### EXERCISE BRIEF
Scan the material below for "card", then return each line that contains it.

**** SUPPLIED DATA

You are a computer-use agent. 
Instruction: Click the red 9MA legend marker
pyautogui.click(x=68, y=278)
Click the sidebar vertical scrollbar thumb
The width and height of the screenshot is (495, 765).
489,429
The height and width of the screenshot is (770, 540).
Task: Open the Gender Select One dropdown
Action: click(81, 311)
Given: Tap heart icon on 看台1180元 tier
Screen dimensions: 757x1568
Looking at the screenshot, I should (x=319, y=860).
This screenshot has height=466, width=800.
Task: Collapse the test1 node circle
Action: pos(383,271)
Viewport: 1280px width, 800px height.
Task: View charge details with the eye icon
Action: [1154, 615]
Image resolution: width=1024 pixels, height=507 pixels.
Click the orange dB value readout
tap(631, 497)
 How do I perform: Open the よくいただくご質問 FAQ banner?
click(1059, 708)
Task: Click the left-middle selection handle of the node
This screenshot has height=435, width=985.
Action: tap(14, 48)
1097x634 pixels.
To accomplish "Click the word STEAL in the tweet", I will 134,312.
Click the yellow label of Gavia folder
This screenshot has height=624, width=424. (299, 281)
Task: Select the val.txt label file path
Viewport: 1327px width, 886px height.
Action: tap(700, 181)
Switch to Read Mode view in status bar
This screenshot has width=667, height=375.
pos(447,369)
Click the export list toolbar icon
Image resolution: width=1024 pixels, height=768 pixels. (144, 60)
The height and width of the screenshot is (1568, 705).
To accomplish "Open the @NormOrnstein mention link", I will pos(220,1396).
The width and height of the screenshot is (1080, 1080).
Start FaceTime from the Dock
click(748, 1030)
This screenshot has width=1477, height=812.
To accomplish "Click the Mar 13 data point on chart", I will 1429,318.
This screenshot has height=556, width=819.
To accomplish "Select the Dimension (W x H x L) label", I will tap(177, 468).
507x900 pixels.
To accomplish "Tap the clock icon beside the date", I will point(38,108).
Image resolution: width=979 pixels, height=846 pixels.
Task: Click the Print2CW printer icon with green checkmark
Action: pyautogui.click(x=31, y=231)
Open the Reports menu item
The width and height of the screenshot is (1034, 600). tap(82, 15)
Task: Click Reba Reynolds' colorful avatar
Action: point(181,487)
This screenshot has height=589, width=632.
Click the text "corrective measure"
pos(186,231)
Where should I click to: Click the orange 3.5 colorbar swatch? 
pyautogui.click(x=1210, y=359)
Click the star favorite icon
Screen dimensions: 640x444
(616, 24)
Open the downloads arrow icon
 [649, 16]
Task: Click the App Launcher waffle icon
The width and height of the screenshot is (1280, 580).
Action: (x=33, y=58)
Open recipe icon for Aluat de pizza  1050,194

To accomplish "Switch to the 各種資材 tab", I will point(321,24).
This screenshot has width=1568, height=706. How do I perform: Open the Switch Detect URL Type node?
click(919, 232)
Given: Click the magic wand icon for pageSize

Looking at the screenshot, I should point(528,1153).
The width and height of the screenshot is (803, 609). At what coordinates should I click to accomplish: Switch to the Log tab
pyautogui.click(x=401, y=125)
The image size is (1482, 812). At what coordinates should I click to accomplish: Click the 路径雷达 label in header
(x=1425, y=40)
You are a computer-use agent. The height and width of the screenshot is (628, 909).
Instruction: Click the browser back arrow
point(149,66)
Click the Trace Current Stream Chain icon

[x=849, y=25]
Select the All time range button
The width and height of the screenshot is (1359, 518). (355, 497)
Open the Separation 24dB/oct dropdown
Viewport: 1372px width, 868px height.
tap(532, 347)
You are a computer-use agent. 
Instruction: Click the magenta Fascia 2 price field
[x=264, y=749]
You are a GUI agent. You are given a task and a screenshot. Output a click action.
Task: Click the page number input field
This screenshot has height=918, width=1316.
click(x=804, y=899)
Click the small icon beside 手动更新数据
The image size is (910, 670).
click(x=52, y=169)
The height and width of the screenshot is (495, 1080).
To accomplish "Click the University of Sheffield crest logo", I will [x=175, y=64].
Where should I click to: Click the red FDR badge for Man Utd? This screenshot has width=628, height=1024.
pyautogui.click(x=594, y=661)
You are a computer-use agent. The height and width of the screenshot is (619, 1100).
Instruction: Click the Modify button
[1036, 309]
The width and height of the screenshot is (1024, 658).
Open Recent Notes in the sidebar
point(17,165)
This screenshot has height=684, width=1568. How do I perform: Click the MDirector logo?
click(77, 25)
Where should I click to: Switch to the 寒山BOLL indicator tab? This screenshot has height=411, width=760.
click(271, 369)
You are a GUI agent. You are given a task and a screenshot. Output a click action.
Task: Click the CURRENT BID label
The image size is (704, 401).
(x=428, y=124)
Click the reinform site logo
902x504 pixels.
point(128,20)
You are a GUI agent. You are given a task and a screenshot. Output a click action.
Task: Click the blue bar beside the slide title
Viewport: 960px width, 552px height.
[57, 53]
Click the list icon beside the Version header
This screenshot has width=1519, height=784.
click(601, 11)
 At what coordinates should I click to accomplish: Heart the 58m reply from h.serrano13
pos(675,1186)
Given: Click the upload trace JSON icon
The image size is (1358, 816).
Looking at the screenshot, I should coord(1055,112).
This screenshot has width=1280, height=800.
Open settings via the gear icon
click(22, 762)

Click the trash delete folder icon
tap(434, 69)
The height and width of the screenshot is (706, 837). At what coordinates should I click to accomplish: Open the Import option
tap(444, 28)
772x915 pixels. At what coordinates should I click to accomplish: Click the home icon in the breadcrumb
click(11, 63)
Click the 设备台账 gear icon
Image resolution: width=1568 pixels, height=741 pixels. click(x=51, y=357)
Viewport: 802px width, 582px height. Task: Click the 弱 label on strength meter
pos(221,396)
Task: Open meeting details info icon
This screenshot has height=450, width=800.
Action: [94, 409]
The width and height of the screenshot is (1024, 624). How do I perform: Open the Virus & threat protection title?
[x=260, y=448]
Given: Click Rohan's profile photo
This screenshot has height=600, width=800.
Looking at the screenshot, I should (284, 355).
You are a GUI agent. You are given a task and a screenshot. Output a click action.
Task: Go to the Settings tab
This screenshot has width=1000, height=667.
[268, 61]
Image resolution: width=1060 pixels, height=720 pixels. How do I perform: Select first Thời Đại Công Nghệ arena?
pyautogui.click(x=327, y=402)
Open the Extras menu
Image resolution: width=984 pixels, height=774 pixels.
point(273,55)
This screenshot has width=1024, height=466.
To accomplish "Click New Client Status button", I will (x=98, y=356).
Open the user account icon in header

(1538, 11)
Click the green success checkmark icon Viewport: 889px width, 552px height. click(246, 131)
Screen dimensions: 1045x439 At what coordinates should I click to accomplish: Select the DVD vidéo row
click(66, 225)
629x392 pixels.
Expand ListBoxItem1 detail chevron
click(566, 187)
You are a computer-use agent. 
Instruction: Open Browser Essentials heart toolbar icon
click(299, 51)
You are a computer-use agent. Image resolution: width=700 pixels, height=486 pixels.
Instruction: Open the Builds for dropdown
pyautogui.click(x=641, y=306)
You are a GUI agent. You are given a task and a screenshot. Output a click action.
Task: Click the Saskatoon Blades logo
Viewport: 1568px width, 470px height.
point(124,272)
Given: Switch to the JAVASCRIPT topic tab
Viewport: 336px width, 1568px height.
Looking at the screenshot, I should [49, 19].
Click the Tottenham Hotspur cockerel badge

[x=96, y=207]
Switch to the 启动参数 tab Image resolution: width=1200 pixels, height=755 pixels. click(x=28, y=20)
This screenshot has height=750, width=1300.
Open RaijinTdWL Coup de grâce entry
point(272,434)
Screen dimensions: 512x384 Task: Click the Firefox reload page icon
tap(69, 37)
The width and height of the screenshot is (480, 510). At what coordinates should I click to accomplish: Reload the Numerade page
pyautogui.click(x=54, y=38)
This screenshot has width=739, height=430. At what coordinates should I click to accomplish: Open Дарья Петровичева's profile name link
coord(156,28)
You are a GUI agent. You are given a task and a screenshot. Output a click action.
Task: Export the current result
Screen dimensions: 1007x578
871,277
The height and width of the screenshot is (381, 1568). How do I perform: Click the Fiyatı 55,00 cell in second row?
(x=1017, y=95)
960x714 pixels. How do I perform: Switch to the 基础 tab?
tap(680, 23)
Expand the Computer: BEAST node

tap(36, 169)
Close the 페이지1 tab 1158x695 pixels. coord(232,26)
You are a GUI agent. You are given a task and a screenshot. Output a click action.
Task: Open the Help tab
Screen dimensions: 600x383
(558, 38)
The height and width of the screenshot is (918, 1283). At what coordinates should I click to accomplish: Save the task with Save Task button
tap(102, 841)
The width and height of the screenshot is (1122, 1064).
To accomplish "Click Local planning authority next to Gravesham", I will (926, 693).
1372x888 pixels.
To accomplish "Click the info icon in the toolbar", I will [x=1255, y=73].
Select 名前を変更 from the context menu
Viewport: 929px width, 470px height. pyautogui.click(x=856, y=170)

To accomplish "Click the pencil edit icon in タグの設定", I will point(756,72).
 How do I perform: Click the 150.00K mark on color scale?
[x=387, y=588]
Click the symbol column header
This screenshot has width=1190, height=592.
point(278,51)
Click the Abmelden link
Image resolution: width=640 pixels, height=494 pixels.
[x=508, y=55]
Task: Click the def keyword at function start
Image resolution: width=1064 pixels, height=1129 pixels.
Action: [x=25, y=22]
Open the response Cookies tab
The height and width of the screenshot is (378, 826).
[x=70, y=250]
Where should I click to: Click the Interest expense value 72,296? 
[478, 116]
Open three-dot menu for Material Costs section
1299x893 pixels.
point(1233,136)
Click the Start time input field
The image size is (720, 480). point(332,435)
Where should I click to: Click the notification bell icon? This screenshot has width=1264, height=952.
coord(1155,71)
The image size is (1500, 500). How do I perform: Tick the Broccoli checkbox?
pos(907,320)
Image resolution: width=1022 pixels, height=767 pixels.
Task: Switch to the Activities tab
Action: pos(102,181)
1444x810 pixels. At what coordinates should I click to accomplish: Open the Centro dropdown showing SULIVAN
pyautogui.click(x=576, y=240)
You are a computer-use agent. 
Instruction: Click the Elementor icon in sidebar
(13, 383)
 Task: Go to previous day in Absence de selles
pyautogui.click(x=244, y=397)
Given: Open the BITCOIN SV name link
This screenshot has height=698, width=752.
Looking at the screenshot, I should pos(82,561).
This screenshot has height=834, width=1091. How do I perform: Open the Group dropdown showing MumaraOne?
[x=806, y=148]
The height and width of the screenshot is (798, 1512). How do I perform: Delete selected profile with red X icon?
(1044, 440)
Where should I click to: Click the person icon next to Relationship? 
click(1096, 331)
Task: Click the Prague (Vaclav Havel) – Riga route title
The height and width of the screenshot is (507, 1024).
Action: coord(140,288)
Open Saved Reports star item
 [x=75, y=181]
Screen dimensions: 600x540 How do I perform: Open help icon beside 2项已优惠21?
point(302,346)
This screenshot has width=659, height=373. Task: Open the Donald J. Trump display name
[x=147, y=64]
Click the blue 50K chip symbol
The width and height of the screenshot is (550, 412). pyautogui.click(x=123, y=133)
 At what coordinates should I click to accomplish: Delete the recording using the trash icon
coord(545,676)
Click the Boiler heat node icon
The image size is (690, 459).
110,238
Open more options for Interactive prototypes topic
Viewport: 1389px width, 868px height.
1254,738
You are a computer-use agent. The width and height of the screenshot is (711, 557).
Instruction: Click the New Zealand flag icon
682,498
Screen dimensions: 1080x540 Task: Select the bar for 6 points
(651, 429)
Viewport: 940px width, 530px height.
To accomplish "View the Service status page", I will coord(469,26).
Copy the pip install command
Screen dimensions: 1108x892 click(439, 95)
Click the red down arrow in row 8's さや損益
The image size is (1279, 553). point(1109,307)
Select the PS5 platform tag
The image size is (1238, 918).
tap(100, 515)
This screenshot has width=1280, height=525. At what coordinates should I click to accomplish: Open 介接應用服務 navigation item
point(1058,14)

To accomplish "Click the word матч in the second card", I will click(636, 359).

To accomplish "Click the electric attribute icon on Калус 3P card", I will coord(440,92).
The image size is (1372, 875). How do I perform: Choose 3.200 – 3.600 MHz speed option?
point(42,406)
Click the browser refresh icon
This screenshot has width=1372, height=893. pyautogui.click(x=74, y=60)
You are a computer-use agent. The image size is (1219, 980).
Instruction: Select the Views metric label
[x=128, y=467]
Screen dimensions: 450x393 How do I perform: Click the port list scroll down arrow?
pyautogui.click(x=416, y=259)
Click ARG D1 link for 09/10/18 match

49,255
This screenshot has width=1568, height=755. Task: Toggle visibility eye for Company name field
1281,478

********

### OUTPUT OF THE TASK
To accomplish "Click the word матч in the second card", I will click(636, 359).
To accomplish "Click the electric attribute icon on Калус 3P card", I will coord(440,92).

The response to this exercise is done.